El que encuentra a Jesús encuentra la fe; el que no encuentra a Jesús, por muy bautizado que esté y registrado en la Iglesia Católica, no es una creyente, no es un discípulo. Este es el dilema en el que se juega la presencia de la Iglesia Católica en el mundo; este es el ser o no ser de la Iglesia en el mundo.

3. En este pasaje, en particular, hay una confrontación entre Cristianismo y Judaísmo. El Judaísmo, que apela a toda la Tradición bíblica, cuyo exponente supremo es Moisés, no ha encontrado a Jesús.
Jesús acepta de pleno a Moisés, porque no hay ruptura en el plan de Dios, y la revelación desde el principio hasta el final es un plan orgánico y ascendente. Y el drama de la vida de Jesús es el que Israel, su pueblo, el que había nutrido su imagen de Dios, no encontró a Jesús, última oferta de salvación, que Dios, Padre de amor, ofrecía al mundo.
San Pablo, receptor del mensaje de Jesús, formulará estos conceptos con fuertes antítesis. Los judíos buscan signos; los griegos sabiduría, pero nosotros predicamos a un Cristo crucificado, que es lo contrario, que no es el signo portentoso de Dios, sino la debilidad de Dios; que no es la sabiduría de los criterios del mundo, sino lo que aparece como necedad ante el mundo. Y, sin embargo, continúa san Pablo es la verdadera fuerza de Dios, que nos salva; es la última sabiduría de Dios que nos abre el camino de la fe.

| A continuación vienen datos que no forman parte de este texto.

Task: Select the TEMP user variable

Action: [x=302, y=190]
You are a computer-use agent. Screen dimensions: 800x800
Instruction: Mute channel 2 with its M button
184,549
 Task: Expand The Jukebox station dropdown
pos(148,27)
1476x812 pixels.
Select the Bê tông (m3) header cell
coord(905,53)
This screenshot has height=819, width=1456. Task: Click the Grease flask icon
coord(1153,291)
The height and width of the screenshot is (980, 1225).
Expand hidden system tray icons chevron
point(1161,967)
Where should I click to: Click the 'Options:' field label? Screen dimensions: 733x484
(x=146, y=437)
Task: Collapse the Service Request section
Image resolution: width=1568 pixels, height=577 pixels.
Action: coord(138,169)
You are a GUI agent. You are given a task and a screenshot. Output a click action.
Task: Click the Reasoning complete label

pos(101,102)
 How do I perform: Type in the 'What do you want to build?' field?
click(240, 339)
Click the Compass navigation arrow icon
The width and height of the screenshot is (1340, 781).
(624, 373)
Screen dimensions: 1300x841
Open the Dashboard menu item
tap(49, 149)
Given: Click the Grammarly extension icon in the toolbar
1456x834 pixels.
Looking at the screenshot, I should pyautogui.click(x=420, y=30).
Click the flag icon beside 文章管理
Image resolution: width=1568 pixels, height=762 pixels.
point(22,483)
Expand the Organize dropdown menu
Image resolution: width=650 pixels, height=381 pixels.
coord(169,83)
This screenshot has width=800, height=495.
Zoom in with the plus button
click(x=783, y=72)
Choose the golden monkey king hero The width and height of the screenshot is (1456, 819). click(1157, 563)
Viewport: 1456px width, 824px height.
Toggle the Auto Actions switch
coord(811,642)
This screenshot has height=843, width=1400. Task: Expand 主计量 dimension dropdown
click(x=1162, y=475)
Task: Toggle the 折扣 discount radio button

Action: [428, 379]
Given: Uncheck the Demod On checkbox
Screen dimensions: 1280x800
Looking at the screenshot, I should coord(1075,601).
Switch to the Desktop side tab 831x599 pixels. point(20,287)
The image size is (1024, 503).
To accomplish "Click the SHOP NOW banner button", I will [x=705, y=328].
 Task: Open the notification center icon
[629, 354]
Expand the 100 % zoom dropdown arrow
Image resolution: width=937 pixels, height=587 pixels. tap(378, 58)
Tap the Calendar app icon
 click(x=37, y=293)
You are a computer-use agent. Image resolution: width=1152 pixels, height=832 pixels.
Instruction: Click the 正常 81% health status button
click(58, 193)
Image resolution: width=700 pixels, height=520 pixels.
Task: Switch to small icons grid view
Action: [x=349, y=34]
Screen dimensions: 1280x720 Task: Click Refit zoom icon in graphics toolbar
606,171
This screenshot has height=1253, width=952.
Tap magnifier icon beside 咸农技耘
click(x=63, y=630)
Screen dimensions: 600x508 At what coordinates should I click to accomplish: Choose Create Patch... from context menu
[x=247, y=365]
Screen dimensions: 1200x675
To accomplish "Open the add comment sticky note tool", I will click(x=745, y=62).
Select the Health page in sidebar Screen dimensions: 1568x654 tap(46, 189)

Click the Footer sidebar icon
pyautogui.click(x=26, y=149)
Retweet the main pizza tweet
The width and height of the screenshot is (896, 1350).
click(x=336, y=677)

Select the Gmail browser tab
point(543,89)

4. El Evangelio de Dios concentra estos conceptos en un gran símbolo, que luego se va a convertir en signo sacramental: Jesús es el pan de vida. La sección de hoy culmina con esta soberana declaración de Jesús, el Señor:
“Yo soy el pan de vida.
El que viene a mí no tendrá hambre,
 y el que cree en mí no tendrá sed jamás”.
Nos centramos en esta frase para saborearla, y para hallar en ella la verdadera efigie de Jesús, de ese Jesús al que se ha incorporado toda mi persona.

5. La declaración de Jesús es uno de los misteriosos “yo soy” esparcidos en el texto sagrado, y que nos remiten a la esencia misma de Dios revelado a Israel_ Yo soy el camino ya la verdad y la vida, Yo soy la puerta (el que entra por mí podrá entrar y salir con libertad), Yo soy la luz del mundo. El “Yo soy” nos lleva a la identidad última de Jesús. Y nos adentra en el Yo absoluto, que se abre al misterio infinito de su divinidad. Nadie ha podido hablar con ese “Yo” de plenitud y de esperanza.
Yo soy tu salvación, me está diciendo Jesús a través de muchas variantes.

6. Es el pan de vida (o de la vida) por el hecho de su existencia y encarnación; lo será muy específicamente por el sacramento pascual de la Eucaristía.
Yo soy, la palabra suprema que Dios había dicho a Moisés al revelarse en el monte Horeb, Yo soy, la palabra que movilizó a un pueblo esclavo para emprender el camino de la salida y de la libertad.
En el fondo del corazón humano hay dos deseos últimos que se unifican en uno, y de los cuales jamás nadie puede prescindir. La felicidad y a inmortalidad. El ser humano quiere ser feliz – no ´puede menso de querer ser feliz – y eternamente feliz. Jesús es eso.
El que viene a mí no tendrá hambre,
 y el que cree en mí no tendrá sed jamás”.

7. Concluyamos, hermanos, con unas palabras hechas súplica ardiente:
Señor Jesús, aceptamos tus palabras, que son la respuesta a las preguntas últimas de nuestra vida. Te buscamos no por lo que tú nos das, que nos das todo, te buscamos por ser quien eres, el Hijo amado del Padre, el pan de vida, al felicidad, la inmortalidad. Tú eres el gozo y la gloria de Dios; tú eres el gozo y gloria de mi vida. Amén.

Alfaro (La Rioja, España), sábado 1 de agosto de 2015.